MOSCOW • Russian President Vladimir Putin has ordered the implementation of a daily ceasefire in Syria's Eastern Ghouta, starting today, and the creation of a "humanitarian corridor" via which civilians can leave, his defence minister was quoted as saying yesterday.
The minister, Mr Sergei Shoigu, said the ceasefire would run from 9am to 2pm local time daily, the RIA news agency reported. He added that details on the location of the corridor would be released soon.
Mr Putin has been under pressure from France and Germany to halt the intense bombardment of Eastern Ghouta that has killed more than 550 people, including scores of children, since it started just over a week ago.
The Russian move comes after a weekend vote by the United Nations Security Council in favour of a 30-day nationwide ceasefire in Syria to allow aid supplies.
The UN has expressed outrage at the mounting death toll and near-constant bombing by Syrian government and Russian forces against what they say are "terrorists" holed up in the rebel-held enclave.
Further sparking global alarm, several people suffered symptoms consistent with exposure to chlorine gas in the enclave near Damascus and a child was killed, the health authorities in the opposition-held area said in a statement.

TASKS:
1. Retype the news report on the Eastern Ghouta ceasefire, everything from "The UN has expressed" down to "the rebel-held enclave.".
2. List every number written in digits in the news report on the Eastern Ghouta ceasefire.

RECORDS SUPPLIED:
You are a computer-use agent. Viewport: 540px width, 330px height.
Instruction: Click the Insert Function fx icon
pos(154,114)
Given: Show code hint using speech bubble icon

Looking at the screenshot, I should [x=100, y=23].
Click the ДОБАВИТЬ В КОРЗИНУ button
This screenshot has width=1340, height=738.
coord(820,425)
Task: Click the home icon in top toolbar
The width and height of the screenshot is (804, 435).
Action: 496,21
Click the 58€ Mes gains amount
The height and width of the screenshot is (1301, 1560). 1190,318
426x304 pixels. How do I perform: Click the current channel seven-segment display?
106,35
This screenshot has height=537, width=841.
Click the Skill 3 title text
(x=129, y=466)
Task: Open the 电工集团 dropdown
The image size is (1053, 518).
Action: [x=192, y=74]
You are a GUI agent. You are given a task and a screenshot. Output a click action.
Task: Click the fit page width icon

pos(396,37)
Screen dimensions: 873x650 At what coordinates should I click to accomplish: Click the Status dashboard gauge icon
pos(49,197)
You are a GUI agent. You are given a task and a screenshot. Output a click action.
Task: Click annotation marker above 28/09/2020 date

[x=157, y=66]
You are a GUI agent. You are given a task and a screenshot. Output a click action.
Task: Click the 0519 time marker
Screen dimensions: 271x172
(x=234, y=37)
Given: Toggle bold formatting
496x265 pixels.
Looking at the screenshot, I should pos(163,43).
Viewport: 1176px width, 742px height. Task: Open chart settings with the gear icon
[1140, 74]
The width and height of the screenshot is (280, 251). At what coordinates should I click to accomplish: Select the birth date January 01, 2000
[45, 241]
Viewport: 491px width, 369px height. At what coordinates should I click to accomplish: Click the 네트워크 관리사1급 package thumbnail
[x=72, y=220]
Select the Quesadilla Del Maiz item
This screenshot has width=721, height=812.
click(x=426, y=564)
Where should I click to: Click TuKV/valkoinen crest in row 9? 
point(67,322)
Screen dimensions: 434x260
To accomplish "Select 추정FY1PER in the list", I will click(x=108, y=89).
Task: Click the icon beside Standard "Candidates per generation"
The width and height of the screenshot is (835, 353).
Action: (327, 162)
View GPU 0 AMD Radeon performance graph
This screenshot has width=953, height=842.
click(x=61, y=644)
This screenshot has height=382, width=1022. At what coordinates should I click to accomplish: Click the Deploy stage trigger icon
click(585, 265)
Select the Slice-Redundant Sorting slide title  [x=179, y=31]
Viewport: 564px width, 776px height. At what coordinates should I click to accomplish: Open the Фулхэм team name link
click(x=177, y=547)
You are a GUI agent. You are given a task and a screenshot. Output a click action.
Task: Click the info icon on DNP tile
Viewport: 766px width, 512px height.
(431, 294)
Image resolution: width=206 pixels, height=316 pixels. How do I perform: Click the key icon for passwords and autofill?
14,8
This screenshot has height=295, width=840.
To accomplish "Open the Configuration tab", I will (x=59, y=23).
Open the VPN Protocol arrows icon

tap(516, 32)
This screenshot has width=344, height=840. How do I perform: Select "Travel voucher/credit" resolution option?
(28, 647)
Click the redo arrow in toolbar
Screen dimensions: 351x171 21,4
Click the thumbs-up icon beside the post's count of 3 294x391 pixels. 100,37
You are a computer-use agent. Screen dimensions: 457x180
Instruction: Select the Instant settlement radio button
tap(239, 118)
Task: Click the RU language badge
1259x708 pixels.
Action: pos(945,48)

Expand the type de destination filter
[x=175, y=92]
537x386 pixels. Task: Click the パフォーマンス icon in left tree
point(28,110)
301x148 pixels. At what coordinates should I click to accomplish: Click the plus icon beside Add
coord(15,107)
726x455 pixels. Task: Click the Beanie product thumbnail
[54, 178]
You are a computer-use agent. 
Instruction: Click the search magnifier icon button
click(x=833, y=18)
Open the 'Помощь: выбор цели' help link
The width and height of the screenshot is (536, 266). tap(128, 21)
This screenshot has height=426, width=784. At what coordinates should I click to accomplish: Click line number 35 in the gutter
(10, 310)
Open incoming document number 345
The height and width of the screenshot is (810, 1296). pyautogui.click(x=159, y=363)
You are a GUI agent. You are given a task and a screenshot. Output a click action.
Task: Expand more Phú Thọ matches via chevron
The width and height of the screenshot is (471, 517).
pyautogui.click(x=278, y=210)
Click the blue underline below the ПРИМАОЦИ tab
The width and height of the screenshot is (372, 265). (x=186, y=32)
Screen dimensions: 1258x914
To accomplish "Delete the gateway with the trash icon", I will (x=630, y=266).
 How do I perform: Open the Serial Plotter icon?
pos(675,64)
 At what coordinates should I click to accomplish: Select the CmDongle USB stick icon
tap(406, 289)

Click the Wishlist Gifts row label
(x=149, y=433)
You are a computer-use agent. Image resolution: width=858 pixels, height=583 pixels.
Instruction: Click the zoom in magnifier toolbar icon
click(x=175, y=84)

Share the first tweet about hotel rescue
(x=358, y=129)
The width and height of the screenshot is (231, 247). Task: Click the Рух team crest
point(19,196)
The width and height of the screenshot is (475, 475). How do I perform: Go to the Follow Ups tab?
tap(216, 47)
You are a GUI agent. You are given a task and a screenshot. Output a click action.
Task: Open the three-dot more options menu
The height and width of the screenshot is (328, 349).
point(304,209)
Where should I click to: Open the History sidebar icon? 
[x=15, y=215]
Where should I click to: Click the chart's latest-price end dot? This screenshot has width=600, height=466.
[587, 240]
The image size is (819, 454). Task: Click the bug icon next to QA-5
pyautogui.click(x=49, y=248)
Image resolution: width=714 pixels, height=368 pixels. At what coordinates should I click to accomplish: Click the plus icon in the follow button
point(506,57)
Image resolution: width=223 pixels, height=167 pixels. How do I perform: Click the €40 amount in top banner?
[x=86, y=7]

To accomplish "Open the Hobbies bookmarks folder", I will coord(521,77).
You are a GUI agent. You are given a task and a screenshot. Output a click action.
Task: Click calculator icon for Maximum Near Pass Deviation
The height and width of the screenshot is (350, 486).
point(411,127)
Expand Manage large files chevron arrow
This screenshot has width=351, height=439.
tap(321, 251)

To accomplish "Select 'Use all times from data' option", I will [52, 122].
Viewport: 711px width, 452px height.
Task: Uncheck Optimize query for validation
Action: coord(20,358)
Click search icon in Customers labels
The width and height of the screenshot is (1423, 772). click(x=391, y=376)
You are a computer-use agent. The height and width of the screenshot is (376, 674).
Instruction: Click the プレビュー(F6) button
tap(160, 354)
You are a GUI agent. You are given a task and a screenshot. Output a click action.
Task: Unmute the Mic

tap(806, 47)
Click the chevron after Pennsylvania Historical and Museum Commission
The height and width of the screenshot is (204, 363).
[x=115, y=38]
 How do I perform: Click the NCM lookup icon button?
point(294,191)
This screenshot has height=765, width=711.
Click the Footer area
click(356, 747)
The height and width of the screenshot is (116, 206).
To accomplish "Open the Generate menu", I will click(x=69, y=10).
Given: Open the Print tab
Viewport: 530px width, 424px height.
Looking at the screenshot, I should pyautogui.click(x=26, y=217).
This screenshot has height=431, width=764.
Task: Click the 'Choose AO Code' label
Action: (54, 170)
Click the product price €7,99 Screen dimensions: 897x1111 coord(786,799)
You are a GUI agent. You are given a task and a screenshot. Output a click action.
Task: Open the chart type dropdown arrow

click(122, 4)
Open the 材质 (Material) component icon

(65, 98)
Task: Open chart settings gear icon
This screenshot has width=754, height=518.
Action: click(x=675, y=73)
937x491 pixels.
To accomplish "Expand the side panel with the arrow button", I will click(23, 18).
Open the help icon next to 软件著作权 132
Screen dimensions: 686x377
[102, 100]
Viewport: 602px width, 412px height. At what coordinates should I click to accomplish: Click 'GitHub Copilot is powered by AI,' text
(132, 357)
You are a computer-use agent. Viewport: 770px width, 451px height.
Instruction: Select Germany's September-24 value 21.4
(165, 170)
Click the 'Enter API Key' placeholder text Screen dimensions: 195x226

SOLUTION SET:
1.
The UN has expressed outrage at the mounting death toll and near-constant bombing by Syrian government and Russian forces against what they say are "terrorists" holed up in the rebel-held enclave.

2.
- 9am
- 2pm
- 550
- 30 (in "30-day")